_Text and item location entries_
↓↓↓

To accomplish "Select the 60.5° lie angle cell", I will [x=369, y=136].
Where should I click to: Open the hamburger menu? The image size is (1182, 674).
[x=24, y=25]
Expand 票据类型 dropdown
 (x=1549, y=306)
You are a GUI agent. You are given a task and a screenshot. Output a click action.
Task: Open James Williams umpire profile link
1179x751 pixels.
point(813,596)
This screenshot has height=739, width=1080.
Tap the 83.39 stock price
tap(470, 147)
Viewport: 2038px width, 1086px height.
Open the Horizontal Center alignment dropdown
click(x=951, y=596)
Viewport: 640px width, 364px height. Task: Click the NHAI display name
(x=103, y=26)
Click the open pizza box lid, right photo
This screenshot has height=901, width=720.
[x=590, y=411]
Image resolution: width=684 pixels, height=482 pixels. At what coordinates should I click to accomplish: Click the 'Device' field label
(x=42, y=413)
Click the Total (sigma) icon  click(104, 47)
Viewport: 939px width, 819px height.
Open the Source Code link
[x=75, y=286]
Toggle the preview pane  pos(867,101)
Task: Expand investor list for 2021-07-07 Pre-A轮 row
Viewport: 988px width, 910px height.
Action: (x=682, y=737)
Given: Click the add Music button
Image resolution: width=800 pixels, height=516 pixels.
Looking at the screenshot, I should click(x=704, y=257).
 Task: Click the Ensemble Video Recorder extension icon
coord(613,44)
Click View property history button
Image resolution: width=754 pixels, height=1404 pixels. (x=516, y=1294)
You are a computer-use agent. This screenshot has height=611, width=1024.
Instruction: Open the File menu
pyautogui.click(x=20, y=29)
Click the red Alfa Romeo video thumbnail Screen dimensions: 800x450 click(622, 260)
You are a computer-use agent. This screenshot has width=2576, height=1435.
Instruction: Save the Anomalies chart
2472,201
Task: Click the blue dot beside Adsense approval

↑↑↑

_What you have to do_
Rewrite all of the material above, swapping each "Viewport" for "Window" and leaving every other character unchanged.

_Solution for this problem_
To accomplish "Select the 60.5° lie angle cell", I will [x=369, y=136].
Where should I click to: Open the hamburger menu? The image size is (1182, 674).
[x=24, y=25]
Expand 票据类型 dropdown
 (x=1549, y=306)
You are a GUI agent. You are given a task and a screenshot. Output a click action.
Task: Open James Williams umpire profile link
1179x751 pixels.
point(813,596)
This screenshot has height=739, width=1080.
Tap the 83.39 stock price
tap(470, 147)
Window: 2038px width, 1086px height.
Open the Horizontal Center alignment dropdown
click(x=951, y=596)
Window: 640px width, 364px height. Task: Click the NHAI display name
(x=103, y=26)
Click the open pizza box lid, right photo
This screenshot has height=901, width=720.
[x=590, y=411]
Image resolution: width=684 pixels, height=482 pixels. At what coordinates should I click to accomplish: Click the 'Device' field label
(x=42, y=413)
Click the Total (sigma) icon  click(104, 47)
Window: 939px width, 819px height.
Open the Source Code link
[x=75, y=286]
Toggle the preview pane  pos(867,101)
Task: Expand investor list for 2021-07-07 Pre-A轮 row
Window: 988px width, 910px height.
Action: (x=682, y=737)
Given: Click the add Music button
Image resolution: width=800 pixels, height=516 pixels.
Looking at the screenshot, I should click(x=704, y=257).
 Task: Click the Ensemble Video Recorder extension icon
coord(613,44)
Click View property history button
Image resolution: width=754 pixels, height=1404 pixels. (x=516, y=1294)
You are a computer-use agent. This screenshot has height=611, width=1024.
Instruction: Open the File menu
pyautogui.click(x=20, y=29)
Click the red Alfa Romeo video thumbnail Screen dimensions: 800x450 click(622, 260)
You are a computer-use agent. This screenshot has width=2576, height=1435.
Instruction: Save the Anomalies chart
2472,201
Task: Click the blue dot beside Adsense approval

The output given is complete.